- **EXTRACT PROVIDED**
● ● ● ● ●

Pronunciation: /flin(t)SH/

verb

[no object]
1Make a quick, nervous movement of the face or body as an instinctive reaction to surprise, fear or pain: she flinched at the acidity in his voice he had faced death without flinching
More example sentences
  • Dawn flinched at the pain but attempted to ignore it.
  • He softly brushed over the gash in my face, I flinched at the pain.
  • I flinched at the unanticipated pain that surfaced suddenly.
Synonyms
wince, start, shudder, quiver, jerk, shy
1.1 (flinch from) Avoid doing or becoming involved in (something) through fear or anxiety: I rarely flinch from a fight when I’m sure of myself
More example sentences
  • He did not flinch from speaking his mind.
  • Campbell's loyalty to Blair has never wavered and he has never flinched from confronting the journalists or newspapers who dared to stand in the way of the New Labour experiment.
  • While a lot of people didn't mind doing the laundry, many flinched from ploughing through piles of ironing.

● ● ● ● ●

- **DATA SECTION**
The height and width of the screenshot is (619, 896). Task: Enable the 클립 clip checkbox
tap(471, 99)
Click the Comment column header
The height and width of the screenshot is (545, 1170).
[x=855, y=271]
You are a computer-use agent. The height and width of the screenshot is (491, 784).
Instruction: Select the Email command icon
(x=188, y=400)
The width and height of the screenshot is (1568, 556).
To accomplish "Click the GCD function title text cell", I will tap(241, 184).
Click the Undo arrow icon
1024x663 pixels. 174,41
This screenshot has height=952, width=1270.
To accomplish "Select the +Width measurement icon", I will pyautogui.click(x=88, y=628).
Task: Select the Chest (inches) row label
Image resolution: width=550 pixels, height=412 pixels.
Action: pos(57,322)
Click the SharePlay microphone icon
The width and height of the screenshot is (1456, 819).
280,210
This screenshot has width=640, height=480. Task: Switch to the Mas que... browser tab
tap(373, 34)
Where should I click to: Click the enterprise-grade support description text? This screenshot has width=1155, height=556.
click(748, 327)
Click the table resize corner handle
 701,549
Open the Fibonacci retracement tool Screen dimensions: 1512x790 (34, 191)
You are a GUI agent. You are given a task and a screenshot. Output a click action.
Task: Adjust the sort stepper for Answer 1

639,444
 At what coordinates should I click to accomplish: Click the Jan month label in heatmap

● ● ● ● ●

- **EXERCISE REQUIREMENTS**
Extend the dictionary entry for the verb "flinch" beyond its final line. The records are separate material and have no connection to the dictionary entry.

- **TASK RESULT**
Synonyms
shrink from, recoil from, shy away from, swerve from, demur from;
dodge, evade, avoid, duck, balk at, jib at, quail at, fight shy of

noun

[in singular]
An act of flinching: “Don’t call me that,” he said with a flinch
More example sentences
  • Even an alarm clock buzzing right beside her head or a horn blowing near her ear wouldn't make her twitch or cause even the slightest flinch.
  • He felt her hand clasp on top of his, but he didn't move his, not even a flinch as she touched.
  • She painlessly moves back and forth from fiddle to guitar, singing to whistling, without so much as a flinch.

Derivatives

flincher

Pronunciation: /ˈflin(t)SHər/
noun
Example sentences
  • The flincher is the loser (This is why Jerrie needs to practice more. She’s a flincher).
  • Luckily for me, I'm not a flincher when it comes to needles.

flinchingly

adverb
Example sentences
  • For any of you who have sat university finals, or academic finals at any level, I am sure the scene is flinchingly familiar. ‘Tis the season, however, and next month a lot of lives, careers and hopes will take a turn for the better or the worse.
  • She walks to me, slowly, flinchingly, and let's me engulf her in a hug.
  • He had said it sort of flinchingly, knowing I was a Mormon.

Origin

Mid 16th century (in the sense 'slink or sneak off'): from Old French flenchir 'turn aside', of West Germanic origin and related to German lenken 'to guide, steer'.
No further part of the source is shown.